> Work instructions
Rewrite the material from the line with "Task: Click the lightbulb Tip icon" up to and including the line with "coord(29,440)", replacing "magnifier" with "magnifying glass" and leaving everything else unchanged.

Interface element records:
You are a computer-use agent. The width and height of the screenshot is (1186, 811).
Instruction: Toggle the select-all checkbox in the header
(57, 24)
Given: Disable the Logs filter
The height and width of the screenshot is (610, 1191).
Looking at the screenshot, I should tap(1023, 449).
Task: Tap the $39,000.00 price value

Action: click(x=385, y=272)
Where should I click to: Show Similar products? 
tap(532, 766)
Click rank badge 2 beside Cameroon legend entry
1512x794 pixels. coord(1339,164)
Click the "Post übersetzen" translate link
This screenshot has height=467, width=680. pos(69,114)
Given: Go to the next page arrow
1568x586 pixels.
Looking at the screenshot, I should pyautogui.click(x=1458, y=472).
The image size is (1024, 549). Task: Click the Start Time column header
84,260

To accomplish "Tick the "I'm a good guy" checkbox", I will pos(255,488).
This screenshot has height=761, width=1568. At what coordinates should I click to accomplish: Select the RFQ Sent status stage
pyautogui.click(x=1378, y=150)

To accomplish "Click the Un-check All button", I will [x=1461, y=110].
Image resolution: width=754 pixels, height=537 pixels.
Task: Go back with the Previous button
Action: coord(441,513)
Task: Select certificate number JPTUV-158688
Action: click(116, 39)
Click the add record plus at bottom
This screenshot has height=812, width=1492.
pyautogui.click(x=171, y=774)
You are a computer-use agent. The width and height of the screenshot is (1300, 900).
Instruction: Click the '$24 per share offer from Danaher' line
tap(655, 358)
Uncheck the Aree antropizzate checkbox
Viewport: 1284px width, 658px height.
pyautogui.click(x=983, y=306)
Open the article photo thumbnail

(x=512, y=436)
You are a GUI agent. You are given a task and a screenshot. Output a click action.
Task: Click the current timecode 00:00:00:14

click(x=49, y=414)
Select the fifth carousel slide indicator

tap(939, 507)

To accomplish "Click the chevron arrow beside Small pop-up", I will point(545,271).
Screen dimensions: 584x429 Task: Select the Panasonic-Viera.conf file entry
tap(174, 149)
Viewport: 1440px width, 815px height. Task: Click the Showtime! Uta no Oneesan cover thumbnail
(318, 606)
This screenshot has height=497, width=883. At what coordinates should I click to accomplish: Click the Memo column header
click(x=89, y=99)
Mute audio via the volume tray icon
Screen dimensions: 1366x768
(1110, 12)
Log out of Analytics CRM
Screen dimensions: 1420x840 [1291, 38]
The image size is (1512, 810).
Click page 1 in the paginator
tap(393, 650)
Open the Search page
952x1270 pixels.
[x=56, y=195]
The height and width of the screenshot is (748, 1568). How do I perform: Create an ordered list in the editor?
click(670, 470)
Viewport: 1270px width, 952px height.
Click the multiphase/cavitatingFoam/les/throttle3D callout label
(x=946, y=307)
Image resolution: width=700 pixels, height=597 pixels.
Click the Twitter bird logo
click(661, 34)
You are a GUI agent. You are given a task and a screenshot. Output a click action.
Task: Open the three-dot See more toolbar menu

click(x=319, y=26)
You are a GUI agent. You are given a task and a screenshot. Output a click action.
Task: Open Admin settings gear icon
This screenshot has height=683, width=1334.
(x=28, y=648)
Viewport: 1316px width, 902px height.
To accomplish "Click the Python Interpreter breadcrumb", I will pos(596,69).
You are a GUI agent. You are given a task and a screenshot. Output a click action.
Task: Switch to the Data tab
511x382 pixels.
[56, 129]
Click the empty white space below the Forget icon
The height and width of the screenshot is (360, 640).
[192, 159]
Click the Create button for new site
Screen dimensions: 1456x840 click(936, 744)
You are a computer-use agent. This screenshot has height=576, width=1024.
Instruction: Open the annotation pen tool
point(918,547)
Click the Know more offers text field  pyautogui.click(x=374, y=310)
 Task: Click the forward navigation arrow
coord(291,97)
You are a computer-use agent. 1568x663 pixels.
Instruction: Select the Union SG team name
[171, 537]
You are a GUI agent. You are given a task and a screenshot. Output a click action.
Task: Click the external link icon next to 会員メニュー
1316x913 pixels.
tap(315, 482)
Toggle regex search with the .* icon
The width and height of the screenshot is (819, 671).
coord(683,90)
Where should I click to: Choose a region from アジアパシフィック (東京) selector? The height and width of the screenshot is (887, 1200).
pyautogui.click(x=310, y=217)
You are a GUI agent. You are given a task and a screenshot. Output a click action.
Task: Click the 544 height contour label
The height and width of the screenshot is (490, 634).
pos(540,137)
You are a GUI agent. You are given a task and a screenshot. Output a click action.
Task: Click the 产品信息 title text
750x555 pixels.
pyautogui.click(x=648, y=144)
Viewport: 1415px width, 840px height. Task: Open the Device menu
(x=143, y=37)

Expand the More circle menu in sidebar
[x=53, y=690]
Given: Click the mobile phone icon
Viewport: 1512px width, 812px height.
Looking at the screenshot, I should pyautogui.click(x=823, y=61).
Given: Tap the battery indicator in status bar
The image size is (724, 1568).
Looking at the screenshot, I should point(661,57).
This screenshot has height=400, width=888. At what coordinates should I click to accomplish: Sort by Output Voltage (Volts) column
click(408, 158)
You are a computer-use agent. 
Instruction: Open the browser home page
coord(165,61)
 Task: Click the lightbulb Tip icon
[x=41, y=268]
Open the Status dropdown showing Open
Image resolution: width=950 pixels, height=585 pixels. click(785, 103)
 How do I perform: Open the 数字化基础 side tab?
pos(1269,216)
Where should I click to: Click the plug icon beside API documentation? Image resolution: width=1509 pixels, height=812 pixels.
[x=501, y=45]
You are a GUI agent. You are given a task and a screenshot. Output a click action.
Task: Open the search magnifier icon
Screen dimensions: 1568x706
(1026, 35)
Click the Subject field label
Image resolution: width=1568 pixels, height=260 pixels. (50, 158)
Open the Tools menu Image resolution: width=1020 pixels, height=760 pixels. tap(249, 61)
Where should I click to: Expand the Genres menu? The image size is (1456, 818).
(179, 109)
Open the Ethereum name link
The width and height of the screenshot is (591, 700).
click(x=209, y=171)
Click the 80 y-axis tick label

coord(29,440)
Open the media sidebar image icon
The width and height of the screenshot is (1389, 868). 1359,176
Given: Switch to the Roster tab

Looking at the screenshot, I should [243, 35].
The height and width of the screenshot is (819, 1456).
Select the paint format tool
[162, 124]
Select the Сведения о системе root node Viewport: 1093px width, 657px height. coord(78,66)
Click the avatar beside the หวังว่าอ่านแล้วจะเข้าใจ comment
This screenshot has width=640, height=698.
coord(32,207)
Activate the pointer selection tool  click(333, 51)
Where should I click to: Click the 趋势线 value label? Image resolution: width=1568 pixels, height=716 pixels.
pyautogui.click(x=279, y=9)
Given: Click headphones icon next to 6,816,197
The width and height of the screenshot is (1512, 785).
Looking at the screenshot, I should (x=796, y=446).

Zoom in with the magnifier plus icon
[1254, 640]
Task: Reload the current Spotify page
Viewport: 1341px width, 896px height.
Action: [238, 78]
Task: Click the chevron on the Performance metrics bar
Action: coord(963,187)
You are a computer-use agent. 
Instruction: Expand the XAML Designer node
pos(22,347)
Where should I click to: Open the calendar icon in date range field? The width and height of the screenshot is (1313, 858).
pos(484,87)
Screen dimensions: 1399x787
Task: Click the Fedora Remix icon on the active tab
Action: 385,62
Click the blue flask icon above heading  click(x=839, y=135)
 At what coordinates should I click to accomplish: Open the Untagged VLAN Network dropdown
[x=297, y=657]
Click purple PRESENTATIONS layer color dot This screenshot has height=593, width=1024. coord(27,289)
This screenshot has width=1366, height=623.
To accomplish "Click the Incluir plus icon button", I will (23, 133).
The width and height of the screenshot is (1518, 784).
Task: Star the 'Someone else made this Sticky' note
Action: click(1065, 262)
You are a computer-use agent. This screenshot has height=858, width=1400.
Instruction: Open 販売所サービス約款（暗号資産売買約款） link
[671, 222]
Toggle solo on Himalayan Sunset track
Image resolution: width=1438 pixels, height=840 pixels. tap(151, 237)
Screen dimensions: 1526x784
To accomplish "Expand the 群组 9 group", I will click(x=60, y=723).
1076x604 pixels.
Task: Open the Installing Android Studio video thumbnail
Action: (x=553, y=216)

> Response to the task
 Task: Click the lightbulb Tip icon
[x=41, y=268]
Open the Status dropdown showing Open
Image resolution: width=950 pixels, height=585 pixels. click(785, 103)
 How do I perform: Open the 数字化基础 side tab?
pos(1269,216)
Where should I click to: Click the plug icon beside API documentation? Image resolution: width=1509 pixels, height=812 pixels.
[x=501, y=45]
You are a GUI agent. You are given a task and a screenshot. Output a click action.
Task: Open the search magnifying glass icon
Screen dimensions: 1568x706
(1026, 35)
Click the Subject field label
Image resolution: width=1568 pixels, height=260 pixels. (50, 158)
Open the Tools menu Image resolution: width=1020 pixels, height=760 pixels. tap(249, 61)
Where should I click to: Expand the Genres menu? The image size is (1456, 818).
(179, 109)
Open the Ethereum name link
The width and height of the screenshot is (591, 700).
click(x=209, y=171)
Click the 80 y-axis tick label

coord(29,440)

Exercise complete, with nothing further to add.